Build your conditions into the offer letter itself. Common contingencies include passing a background check, verifying educational credentials, completing drug screening, and confirming eligibility to work in the United States. When these conditions appear in writing as prerequisites to employment, a candidate who fails one of them has a much harder time claiming the rescission was arbitrary or discriminatory. The offer letter should explicitly state that employment is contingent on satisfying all listed conditions.
Once you’ve decided to pull an offer, speed is the single most important factor. Every day you delay is another day the candidate may be making irreversible financial decisions based on your promise, which strengthens any promissory estoppel claim.
Call the candidate directly before sending anything in writing. A phone call is faster, lets you control the message, and gives the candidate a chance to ask questions. If the candidate hasn’t yet resigned from their current job, early notification might allow them to stay put, which eliminates the largest category of reliance damages. Follow the call immediately with a written notice sent by email or certified mail so you have a documented record.
The rescission letter should identify the candidate by name, reference the specific position, and state clearly that the offer is being withdrawn. If the rescission is based on a failed contingency, name the contingency. If it’s based on a business reason like a budget cut or position elimination, say so. Vague letters that offer no explanation aren’t illegal, but they invite the candidate to fill in the blank with a discriminatory motive, which is exactly the narrative a plaintiff’s attorney will build. If you’re rescinding based on a background check, follow the FCRA notice process described above before sending the final rescission letter.

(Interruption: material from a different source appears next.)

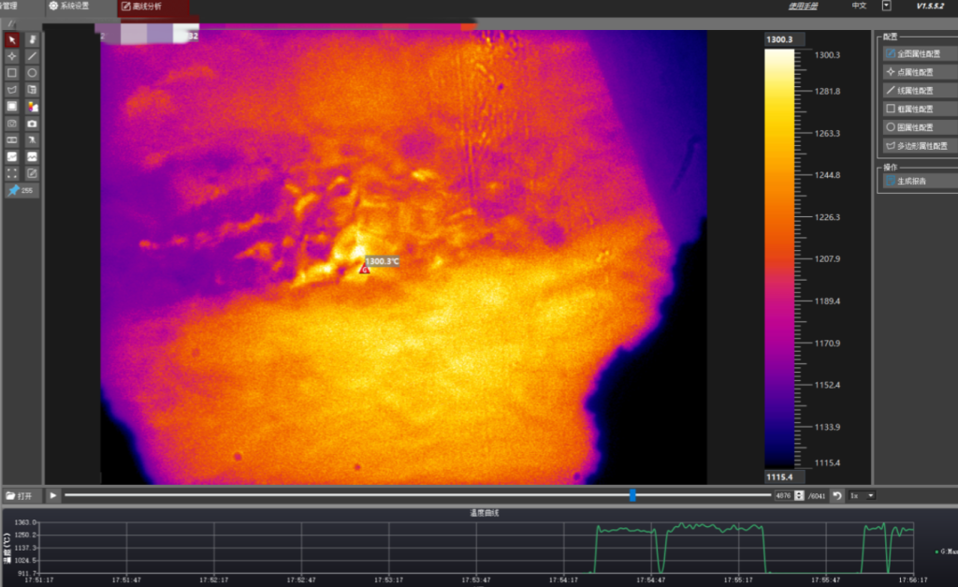The width and height of the screenshot is (958, 587).
Task: Open the color palette tool
Action: [x=32, y=105]
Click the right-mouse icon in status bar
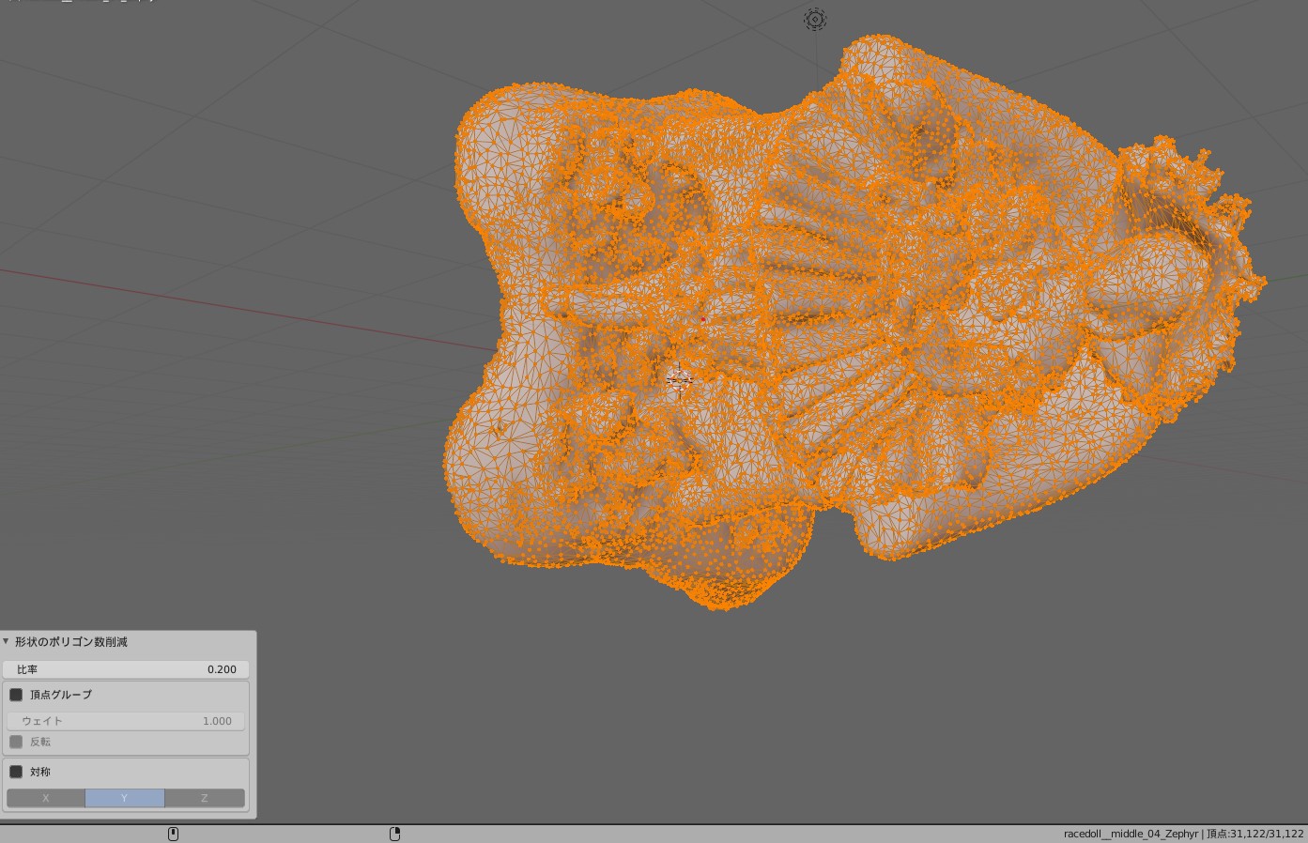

Rescinding an offer to a candidate who holds an H-1B or similar work visa carries additional practical consequences. When an H-1B worker’s employment ends, they generally have only 60 days to find a new employer willing to sponsor them, change their visa status, or leave the country.11U.S. Citizenship and Immigration Services. FAQs for Individuals in H-1B Nonimmigrant Status If you’ve already filed an I-140 petition on the candidate’s behalf and then withdraw it within 180 days of approval, the petition is automatically revoked. While this doesn’t change the legality of the rescission, the severity of the impact on the candidate strengthens any detrimental reliance argument they might raise later.
Federal regulations require employers to keep all personnel and employment records, including records related to hiring decisions, for at least one year from the date the record was created or the personnel action occurred, whichever is later.12U.S. Equal Employment Opportunity Commission. Summary of Selected Recordkeeping Obligations in 29 CFR Part 1602 That includes the original offer letter, any correspondence with the candidate, the rescission notice, background check results, and internal notes documenting the reason for the decision. If the candidate files a discrimination charge, you’ll need this file to demonstrate that the rescission was based on legitimate, non-discriminatory grounds. Keeping clean records is the cheapest insurance an employer can buy against a wrongful rescission claim.